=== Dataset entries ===
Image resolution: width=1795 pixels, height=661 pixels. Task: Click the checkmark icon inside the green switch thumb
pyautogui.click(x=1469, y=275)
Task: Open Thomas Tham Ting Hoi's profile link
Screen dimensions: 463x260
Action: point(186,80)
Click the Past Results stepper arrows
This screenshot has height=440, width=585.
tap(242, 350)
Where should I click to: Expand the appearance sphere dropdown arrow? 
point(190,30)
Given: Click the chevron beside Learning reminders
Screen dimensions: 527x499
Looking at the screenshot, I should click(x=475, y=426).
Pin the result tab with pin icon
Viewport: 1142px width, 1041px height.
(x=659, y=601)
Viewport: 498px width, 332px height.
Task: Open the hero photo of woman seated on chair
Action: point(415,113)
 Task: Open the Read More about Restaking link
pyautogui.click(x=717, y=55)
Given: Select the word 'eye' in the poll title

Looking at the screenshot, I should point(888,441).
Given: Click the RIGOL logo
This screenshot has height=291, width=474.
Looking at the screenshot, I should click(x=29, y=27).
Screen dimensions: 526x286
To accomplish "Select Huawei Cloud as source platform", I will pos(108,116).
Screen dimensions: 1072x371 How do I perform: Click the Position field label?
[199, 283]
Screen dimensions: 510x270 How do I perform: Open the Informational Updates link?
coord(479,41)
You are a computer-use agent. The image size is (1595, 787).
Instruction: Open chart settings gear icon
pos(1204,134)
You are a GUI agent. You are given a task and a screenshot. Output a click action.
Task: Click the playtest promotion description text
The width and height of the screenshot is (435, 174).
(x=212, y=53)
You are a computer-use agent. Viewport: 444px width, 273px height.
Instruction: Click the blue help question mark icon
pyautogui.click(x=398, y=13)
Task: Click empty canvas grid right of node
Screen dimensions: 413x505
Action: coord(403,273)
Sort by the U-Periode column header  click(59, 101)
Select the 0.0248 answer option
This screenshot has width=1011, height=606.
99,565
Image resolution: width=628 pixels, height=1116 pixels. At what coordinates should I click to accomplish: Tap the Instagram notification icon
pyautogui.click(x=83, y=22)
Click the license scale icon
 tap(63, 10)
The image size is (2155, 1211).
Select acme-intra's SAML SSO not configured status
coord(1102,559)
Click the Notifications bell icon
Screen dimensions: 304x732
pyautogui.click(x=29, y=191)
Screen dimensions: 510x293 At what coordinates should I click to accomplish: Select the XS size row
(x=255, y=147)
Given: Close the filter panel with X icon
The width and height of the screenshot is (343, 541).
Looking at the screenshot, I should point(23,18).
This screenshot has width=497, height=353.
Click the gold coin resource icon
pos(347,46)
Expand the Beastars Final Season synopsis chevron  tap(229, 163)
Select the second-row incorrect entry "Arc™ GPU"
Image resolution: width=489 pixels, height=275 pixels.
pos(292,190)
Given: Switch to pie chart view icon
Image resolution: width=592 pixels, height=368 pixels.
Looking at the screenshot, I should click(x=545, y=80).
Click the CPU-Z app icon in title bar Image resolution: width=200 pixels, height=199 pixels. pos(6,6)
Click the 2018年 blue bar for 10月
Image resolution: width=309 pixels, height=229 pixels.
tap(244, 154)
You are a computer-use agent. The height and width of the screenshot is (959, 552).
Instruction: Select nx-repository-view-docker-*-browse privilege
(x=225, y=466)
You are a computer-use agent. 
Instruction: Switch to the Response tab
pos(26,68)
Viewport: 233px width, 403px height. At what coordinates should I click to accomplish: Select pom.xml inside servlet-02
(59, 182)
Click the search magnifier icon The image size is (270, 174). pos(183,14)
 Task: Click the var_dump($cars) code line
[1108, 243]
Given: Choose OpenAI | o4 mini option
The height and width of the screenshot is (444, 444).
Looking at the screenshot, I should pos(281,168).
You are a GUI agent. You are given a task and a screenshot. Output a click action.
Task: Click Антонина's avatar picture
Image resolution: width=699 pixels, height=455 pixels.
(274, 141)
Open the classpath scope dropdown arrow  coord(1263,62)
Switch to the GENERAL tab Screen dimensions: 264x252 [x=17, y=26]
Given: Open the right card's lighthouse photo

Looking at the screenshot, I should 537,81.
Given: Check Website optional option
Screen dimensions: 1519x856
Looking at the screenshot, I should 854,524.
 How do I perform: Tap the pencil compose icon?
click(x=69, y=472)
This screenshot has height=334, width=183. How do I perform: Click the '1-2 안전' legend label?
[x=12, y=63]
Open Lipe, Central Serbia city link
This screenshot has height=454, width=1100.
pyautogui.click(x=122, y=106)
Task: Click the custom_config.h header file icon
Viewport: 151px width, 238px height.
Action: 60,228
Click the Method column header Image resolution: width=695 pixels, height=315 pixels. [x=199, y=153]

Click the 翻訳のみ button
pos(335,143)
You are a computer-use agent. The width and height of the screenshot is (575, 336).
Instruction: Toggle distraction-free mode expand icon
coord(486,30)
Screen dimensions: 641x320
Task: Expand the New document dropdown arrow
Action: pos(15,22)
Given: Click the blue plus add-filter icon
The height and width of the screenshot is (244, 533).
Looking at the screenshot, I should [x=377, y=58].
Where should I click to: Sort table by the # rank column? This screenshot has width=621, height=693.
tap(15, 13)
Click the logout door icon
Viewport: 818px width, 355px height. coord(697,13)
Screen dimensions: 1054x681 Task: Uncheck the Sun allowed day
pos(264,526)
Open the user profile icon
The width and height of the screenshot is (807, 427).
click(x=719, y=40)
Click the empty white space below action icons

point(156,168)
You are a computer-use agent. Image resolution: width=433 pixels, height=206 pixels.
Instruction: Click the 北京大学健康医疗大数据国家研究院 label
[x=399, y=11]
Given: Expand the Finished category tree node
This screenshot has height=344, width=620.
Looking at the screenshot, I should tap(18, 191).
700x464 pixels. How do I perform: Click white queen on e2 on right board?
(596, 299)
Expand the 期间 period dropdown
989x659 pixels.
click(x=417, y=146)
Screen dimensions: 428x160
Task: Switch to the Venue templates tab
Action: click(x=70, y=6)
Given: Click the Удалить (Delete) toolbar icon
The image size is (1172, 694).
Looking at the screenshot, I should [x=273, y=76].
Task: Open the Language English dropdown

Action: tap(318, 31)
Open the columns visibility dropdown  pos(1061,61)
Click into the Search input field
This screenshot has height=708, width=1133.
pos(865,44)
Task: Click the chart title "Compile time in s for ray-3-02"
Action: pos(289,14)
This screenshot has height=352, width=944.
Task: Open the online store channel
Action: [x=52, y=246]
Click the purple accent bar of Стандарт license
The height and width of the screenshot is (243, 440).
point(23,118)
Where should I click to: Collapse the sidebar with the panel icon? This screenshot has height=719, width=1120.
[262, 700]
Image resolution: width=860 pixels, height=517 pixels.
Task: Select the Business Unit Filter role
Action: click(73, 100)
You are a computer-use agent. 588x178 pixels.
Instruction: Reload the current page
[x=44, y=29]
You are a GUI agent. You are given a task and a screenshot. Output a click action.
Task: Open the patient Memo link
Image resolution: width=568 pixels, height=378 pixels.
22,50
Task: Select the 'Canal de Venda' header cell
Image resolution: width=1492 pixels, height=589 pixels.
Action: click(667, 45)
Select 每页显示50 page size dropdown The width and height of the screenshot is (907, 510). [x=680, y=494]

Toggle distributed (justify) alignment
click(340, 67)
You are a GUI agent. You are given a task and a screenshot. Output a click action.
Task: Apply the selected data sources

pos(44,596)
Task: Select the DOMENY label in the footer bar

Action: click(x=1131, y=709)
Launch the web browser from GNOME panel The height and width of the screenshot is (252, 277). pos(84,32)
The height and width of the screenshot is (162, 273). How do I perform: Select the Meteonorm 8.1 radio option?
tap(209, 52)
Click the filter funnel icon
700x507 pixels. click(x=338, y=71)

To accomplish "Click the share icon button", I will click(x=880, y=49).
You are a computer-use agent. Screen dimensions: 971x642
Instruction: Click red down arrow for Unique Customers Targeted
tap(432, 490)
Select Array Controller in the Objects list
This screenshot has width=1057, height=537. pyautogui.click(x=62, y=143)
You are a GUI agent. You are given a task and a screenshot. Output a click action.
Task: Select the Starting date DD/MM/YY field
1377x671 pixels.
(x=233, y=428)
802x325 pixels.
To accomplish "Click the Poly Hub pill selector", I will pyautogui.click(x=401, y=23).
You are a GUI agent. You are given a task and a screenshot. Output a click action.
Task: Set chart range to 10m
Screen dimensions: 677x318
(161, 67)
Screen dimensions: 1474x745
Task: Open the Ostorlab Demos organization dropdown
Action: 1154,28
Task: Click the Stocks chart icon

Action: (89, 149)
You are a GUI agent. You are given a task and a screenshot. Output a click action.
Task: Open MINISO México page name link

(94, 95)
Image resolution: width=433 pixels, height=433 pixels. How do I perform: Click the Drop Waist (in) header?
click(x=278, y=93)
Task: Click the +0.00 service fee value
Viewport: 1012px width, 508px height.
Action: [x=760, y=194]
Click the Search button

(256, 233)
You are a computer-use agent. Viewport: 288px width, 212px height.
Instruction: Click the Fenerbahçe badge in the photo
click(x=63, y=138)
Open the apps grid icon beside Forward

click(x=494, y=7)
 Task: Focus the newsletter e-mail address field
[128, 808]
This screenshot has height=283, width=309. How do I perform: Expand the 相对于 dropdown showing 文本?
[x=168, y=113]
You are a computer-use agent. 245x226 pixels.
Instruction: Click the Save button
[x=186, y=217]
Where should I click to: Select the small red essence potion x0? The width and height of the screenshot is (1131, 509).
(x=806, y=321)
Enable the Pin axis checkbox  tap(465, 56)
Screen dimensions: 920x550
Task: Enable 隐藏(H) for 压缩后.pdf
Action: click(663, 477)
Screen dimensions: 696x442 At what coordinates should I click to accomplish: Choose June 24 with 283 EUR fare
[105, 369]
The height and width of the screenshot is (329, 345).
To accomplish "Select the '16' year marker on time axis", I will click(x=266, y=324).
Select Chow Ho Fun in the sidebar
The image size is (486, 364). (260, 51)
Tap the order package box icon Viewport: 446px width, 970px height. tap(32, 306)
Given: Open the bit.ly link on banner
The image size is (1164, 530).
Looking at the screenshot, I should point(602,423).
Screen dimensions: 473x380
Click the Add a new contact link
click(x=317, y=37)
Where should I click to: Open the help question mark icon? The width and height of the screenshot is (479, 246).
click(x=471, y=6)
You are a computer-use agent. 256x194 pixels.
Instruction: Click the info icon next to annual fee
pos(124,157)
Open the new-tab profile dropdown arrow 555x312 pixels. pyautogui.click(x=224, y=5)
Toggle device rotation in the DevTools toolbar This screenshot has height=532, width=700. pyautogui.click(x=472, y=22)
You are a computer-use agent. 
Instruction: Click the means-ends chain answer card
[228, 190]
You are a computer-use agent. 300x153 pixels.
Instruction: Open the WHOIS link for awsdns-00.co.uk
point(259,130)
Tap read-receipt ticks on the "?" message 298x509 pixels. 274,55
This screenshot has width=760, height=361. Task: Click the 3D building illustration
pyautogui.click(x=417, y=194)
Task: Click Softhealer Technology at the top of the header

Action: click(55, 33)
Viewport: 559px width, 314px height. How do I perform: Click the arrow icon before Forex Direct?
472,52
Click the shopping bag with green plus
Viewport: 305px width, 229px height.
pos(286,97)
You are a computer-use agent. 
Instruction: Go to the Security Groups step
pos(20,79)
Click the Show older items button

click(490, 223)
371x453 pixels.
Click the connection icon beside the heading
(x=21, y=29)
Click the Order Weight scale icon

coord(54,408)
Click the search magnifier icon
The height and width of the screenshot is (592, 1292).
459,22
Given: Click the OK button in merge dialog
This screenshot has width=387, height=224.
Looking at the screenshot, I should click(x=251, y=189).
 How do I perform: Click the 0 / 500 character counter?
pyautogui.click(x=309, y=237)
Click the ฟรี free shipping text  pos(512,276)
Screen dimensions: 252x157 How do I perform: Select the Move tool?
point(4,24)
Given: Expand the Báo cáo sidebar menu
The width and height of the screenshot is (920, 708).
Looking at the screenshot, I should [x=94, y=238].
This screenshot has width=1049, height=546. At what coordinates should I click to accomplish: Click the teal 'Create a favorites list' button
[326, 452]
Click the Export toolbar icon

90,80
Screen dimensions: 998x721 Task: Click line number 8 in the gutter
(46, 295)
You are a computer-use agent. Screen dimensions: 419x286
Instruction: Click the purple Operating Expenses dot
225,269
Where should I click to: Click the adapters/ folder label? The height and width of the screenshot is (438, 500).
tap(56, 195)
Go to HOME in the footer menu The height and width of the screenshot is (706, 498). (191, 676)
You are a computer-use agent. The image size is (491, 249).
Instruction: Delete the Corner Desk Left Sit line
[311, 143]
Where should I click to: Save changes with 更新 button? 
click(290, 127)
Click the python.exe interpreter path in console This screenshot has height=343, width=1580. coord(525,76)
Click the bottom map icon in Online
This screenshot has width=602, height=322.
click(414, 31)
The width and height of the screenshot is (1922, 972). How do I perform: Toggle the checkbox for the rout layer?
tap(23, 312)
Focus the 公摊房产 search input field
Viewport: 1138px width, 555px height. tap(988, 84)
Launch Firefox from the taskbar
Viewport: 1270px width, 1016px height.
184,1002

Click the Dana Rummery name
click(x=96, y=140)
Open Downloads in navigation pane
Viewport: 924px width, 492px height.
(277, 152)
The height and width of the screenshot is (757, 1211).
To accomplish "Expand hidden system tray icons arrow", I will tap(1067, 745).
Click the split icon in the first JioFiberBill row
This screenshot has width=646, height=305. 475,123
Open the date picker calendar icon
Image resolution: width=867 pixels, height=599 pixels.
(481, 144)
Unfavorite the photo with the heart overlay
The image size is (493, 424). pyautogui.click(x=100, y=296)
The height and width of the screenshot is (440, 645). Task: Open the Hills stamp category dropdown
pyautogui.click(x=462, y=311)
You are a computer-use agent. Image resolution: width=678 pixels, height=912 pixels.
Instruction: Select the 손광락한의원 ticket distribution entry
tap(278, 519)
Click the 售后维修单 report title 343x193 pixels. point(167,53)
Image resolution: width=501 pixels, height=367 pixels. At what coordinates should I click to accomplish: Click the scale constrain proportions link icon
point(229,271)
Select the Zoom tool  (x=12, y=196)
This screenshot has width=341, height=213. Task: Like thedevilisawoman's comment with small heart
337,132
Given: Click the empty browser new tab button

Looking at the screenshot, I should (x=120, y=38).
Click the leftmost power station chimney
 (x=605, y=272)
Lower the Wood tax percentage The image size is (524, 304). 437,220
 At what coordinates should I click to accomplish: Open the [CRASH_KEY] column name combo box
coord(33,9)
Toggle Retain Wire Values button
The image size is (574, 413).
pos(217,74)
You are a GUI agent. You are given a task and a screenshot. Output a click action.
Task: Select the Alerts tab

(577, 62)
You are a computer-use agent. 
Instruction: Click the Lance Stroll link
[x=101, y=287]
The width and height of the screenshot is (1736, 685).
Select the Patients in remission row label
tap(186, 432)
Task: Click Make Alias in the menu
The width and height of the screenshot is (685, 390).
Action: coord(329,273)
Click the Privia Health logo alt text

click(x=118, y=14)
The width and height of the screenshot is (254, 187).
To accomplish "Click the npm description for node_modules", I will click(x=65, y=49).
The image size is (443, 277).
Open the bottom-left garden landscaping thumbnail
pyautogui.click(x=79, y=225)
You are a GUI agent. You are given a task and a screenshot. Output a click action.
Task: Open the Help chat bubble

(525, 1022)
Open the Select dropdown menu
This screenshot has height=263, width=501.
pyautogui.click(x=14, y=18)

=== TASK REQUIREMENTS ===
Filter the data, keeping only the lines that contain "description".

=== THE ANSWER ===
Task: Click the playtest promotion description text
To accomplish "Click the npm description for node_modules", I will click(x=65, y=49).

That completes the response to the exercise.